*YOUR ASSIGNMENT*:
From the entries below, output the line with "Screen dimensions: 600x444" and each following line up to and including the line with "Image resolution: width=1291", exactly as written.

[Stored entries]
--------------------------------------------------
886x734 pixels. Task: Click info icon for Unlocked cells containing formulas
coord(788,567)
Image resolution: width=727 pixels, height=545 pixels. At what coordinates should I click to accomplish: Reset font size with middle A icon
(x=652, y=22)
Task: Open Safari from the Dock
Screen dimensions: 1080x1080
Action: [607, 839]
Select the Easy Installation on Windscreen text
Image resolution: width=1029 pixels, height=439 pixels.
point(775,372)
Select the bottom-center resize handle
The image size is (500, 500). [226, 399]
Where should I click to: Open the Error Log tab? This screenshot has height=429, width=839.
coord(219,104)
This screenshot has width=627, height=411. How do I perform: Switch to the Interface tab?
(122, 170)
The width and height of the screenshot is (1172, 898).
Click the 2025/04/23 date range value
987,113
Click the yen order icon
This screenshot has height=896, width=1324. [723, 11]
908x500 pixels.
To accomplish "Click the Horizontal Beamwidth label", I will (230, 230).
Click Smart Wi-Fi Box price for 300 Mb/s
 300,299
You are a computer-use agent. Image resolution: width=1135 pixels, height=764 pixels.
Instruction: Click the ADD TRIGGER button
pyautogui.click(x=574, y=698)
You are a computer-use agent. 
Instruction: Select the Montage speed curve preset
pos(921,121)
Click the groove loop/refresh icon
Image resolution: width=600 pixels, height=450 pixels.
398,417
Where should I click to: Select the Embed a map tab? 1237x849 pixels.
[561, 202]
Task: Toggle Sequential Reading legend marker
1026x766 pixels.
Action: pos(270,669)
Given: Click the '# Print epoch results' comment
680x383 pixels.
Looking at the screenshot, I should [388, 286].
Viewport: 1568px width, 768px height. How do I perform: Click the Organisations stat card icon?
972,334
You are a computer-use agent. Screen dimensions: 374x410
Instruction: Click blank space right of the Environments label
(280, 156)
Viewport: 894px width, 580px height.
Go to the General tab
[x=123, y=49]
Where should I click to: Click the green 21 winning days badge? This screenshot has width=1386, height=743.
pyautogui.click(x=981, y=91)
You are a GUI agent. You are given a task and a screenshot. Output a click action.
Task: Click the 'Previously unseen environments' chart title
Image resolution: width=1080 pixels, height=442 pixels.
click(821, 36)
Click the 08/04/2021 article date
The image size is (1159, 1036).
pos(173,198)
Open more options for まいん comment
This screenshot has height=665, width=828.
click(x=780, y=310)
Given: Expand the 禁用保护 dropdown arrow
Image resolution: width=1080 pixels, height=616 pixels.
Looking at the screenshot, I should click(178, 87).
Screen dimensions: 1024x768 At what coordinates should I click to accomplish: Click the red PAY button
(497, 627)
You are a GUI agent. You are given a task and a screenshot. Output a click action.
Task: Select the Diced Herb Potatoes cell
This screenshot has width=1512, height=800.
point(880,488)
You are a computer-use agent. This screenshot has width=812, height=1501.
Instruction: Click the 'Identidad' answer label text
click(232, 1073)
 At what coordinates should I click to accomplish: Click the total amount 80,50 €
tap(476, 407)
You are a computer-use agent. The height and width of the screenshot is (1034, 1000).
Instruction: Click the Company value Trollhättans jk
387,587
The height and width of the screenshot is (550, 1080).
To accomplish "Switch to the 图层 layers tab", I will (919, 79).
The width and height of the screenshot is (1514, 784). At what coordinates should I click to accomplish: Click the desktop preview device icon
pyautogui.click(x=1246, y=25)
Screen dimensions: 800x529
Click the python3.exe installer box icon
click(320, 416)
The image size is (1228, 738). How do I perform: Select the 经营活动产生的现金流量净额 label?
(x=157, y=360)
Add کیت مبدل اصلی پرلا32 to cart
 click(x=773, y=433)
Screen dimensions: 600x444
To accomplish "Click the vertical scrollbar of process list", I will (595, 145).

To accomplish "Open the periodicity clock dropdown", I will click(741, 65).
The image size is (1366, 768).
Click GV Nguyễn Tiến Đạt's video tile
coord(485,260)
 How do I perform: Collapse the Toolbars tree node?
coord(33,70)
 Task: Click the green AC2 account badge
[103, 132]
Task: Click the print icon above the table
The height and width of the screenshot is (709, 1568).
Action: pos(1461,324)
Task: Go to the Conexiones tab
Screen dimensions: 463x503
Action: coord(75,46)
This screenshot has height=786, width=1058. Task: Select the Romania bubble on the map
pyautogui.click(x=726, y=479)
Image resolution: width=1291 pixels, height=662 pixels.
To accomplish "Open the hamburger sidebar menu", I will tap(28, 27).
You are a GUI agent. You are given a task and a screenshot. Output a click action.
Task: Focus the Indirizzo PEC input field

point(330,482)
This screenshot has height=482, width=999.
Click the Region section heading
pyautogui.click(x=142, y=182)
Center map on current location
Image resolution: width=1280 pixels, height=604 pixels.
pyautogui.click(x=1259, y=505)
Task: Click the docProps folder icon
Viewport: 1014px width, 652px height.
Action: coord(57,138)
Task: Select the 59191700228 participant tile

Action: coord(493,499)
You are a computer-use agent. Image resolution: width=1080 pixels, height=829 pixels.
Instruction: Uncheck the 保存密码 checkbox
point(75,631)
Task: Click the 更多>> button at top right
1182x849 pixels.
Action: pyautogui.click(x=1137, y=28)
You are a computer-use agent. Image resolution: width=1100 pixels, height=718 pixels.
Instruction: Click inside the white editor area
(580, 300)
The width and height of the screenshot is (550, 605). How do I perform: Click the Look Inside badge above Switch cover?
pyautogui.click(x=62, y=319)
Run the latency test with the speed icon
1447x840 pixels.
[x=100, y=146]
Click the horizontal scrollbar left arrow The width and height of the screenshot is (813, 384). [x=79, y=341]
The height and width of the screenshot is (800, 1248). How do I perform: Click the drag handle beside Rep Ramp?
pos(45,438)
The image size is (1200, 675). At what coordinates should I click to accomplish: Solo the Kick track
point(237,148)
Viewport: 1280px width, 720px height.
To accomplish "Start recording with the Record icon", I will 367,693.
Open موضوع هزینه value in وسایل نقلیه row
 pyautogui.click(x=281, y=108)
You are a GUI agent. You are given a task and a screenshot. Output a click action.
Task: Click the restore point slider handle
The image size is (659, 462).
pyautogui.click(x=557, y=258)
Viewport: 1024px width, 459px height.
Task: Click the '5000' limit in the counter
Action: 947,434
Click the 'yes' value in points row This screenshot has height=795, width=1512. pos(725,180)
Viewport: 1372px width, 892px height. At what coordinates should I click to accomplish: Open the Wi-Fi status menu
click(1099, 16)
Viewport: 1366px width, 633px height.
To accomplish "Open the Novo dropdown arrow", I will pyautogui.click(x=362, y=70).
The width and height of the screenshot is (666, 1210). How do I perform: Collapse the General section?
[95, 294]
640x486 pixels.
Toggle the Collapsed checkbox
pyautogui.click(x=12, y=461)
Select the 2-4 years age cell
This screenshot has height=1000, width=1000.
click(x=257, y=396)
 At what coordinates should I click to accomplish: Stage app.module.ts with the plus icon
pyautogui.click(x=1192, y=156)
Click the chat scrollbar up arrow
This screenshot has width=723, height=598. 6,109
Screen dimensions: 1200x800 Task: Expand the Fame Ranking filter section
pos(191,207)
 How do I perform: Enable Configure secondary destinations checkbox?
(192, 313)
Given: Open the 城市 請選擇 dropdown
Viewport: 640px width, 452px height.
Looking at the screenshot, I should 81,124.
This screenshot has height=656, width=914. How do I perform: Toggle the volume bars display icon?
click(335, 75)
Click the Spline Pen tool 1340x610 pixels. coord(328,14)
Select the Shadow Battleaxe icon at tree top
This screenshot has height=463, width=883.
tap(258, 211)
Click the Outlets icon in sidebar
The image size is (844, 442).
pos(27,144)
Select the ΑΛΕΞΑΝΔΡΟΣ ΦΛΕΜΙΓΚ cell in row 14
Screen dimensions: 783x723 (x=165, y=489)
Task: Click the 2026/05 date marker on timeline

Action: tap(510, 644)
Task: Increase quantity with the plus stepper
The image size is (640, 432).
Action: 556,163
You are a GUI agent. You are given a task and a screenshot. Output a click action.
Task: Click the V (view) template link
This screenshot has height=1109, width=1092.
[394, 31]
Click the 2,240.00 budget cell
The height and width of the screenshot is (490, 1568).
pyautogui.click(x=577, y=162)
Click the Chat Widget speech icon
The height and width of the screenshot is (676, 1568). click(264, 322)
--------------------------------------------------
*RESPONSE FOR THIS EXERCISE*:
Screen dimensions: 600x444
To accomplish "Click the vertical scrollbar of process list", I will (595, 145).

To accomplish "Open the periodicity clock dropdown", I will click(741, 65).
The image size is (1366, 768).
Click GV Nguyễn Tiến Đạt's video tile
coord(485,260)
 How do I perform: Collapse the Toolbars tree node?
coord(33,70)
 Task: Click the green AC2 account badge
[103, 132]
Task: Click the print icon above the table
The height and width of the screenshot is (709, 1568).
Action: pos(1461,324)
Task: Go to the Conexiones tab
Screen dimensions: 463x503
Action: coord(75,46)
This screenshot has height=786, width=1058. Task: Select the Romania bubble on the map
pyautogui.click(x=726, y=479)
Image resolution: width=1291 pixels, height=662 pixels.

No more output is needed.